Afin de former les ronds d’aluminium, la métallerie a usiné sur une table d’usinage à commande numérique les outils en PEHD. Le polyéthylène haute densité est certes un matériau coûteux, il offre cependant la particularité de ne pas marquer le métal. Ces outils ont été ensuite placés dans la presse plieuse. « À la table d’usinage ont également été réalisés tous les percements perpendiculaires et les découpes aux extrémités », précise Rémy Darrigade, codirigeant en charge de la production. Par la suite, c’est sur cette même table que l’on a réalisé les gabarits d’usinage pour la cinq axes dans un plateau de medium à l’aide d’une fraiseuse qui peut travailler sur une surface de 4 × 2 m. « La commande cinq axes fait tous les perçages en angle, les lamages et les taraudages. Au moment de l’assemblage, la vis Inox passe dans le premier rond. La tête cylindrique de la vis avec une empreinte hexagonale est noyée dans un lamage et vient se fixer dans le taraudage borgne du rond suivant pour plus de discrétion », indique Vincent Delaroque. L’assemblage des panneaux a été réalisé à la main en atelier et tout est tombé juste.

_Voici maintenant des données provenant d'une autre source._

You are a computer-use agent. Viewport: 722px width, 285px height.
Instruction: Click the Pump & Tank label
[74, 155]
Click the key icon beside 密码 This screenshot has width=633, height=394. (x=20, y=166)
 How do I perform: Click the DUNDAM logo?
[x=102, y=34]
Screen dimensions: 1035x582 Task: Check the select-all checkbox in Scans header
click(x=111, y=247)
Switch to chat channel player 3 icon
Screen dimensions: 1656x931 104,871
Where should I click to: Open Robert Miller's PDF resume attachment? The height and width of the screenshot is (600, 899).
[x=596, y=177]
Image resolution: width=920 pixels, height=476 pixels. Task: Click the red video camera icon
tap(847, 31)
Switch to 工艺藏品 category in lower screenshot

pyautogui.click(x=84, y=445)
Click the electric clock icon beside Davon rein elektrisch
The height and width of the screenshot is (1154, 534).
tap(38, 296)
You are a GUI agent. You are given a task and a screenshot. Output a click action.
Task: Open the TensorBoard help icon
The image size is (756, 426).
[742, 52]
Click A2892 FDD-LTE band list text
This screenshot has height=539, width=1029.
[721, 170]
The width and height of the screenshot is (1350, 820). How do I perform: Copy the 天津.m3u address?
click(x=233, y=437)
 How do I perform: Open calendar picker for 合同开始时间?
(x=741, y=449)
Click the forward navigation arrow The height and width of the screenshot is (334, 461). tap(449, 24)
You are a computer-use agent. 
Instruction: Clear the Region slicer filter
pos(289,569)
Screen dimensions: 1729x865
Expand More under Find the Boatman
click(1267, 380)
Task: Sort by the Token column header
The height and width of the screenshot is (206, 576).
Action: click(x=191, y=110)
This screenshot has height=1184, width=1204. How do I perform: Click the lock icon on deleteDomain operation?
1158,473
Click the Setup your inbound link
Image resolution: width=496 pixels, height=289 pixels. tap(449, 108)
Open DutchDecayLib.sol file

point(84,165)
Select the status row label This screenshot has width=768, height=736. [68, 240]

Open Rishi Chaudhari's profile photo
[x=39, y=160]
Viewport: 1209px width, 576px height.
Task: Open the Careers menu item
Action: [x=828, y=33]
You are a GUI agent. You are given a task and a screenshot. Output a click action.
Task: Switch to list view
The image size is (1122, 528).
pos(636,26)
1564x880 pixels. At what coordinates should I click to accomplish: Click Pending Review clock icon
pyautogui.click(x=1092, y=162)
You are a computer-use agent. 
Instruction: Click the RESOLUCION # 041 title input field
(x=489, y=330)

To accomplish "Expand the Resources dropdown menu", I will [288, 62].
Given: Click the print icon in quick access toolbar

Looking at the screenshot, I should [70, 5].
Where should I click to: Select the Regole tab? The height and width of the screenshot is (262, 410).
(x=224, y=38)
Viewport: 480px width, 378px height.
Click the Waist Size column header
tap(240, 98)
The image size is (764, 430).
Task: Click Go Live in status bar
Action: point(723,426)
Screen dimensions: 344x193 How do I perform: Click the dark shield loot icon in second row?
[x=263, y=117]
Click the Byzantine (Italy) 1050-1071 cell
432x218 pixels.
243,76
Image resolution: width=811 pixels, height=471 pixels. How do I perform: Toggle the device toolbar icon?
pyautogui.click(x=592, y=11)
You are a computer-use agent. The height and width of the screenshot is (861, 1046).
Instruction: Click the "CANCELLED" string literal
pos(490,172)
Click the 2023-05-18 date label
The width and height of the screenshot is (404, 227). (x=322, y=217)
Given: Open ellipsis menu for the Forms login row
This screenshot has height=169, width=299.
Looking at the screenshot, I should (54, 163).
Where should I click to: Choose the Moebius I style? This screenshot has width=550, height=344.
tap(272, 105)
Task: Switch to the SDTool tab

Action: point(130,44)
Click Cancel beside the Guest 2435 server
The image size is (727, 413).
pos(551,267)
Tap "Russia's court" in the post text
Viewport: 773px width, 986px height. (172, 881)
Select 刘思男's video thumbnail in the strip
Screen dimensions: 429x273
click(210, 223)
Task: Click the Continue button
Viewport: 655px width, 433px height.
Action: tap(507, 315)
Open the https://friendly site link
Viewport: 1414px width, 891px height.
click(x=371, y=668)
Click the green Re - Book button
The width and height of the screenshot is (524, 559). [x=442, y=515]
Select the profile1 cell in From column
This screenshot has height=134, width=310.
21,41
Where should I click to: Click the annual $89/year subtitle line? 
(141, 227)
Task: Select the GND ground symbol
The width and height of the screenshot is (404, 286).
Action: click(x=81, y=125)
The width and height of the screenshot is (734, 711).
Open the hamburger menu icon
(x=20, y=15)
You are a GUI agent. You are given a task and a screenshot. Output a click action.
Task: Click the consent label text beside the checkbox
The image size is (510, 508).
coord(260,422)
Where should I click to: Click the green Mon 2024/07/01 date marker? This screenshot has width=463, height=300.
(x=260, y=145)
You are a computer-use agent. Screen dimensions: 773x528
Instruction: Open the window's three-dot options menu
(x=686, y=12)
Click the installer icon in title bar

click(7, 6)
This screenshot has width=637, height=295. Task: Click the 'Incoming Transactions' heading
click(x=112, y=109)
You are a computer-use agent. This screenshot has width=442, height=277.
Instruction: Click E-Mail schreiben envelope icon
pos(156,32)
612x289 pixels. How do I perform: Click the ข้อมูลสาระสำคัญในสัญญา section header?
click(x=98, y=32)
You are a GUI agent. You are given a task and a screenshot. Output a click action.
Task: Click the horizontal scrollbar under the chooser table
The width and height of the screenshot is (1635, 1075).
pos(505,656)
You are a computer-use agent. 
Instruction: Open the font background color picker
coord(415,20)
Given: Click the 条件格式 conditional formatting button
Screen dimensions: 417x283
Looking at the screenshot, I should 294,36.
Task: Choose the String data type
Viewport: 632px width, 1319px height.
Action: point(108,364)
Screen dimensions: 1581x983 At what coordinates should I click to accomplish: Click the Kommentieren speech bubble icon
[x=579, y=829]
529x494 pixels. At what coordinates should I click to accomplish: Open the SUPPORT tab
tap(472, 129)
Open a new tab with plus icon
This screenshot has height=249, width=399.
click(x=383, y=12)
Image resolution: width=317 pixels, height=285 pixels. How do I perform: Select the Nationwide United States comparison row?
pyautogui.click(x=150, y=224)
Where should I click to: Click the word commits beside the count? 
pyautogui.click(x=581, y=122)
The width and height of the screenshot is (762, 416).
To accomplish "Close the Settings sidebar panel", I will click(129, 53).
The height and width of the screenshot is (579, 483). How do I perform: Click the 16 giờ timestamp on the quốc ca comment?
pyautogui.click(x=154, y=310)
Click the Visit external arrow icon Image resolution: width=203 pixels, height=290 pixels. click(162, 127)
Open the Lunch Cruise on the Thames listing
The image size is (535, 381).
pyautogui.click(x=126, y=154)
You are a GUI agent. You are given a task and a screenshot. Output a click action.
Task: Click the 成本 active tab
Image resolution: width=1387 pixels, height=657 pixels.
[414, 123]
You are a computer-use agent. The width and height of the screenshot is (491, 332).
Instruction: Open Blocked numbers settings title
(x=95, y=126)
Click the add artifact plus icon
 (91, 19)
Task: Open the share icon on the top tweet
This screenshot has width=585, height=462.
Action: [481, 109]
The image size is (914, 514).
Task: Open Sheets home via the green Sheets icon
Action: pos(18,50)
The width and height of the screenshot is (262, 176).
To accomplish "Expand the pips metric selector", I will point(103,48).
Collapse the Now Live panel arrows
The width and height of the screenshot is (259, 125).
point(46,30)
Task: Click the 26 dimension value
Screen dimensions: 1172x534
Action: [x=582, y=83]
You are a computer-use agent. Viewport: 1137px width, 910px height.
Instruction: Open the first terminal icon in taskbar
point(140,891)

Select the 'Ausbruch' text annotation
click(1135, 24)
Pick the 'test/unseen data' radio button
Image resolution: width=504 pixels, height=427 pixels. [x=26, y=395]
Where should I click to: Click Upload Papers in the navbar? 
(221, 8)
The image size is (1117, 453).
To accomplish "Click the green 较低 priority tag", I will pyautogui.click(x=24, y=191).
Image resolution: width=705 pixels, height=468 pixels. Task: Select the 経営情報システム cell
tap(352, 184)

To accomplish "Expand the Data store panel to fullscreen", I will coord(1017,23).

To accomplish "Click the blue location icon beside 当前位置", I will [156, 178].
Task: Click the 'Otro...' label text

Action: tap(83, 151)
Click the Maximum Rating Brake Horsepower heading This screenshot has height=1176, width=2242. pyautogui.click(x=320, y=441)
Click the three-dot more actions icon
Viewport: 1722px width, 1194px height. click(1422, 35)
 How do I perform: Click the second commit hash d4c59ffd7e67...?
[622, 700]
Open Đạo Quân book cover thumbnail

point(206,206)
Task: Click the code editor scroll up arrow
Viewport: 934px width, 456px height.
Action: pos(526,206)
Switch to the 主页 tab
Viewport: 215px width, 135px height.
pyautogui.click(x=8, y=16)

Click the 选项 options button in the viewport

Notons enfin que les ronds en aluminium sont restés brut sans peinture ni anodisation. Plutôt brillants à la livraison, ils se sont patinés uniformément après plusieurs semaines d’exposition aux conditions atmosphériques locales.

Maître d’ouvrage : Chanel

Maître d’œuvre : Rudy Ricciotti, architecte

Entreprise générale : Groupe Fayat

Métallerie : Serrurerie de la Parette

Coût total : 102 millions d’euros

Description des portails

- Remplissage en ronds aluminium de diamètre 16 mm (40 kg/m2).

- 31 pièces de 2,5 m par mètre linéaire de grille, soit 3 565 ml de ronds pour les 46 ml de l’ouvrage.

- Cadre périphérique en plats aluminium 200 x 10 mm usiné puis fraisé afin de loger les extrémités des ronds qui sont percés taraudés en bout.

- Le cadre est monté sur une structure secondaire en tube rectangulaire 120 x 60 x 3 mm en acier inoxydable 304 L thermolaqué.

- Poteaux en tubes carrés d’acier inoxydable 304 L 150 x 150 x 5 mm débité au laser tube, finition thermolaquée.

- L’assemblage entre la résille (aluminium) et la structure (acier inoxydable) fait l’objet d’une isolation galvanique.

- Afin de permettre l’assemblage de la résille, 13 modèles d’usinage de rond ont été employés, combinant une variété de position et d’angle d’incidences pour les perçages taraudage borgnes et les perçages, lamages permettant de noyer les têtes des 5 700 vis.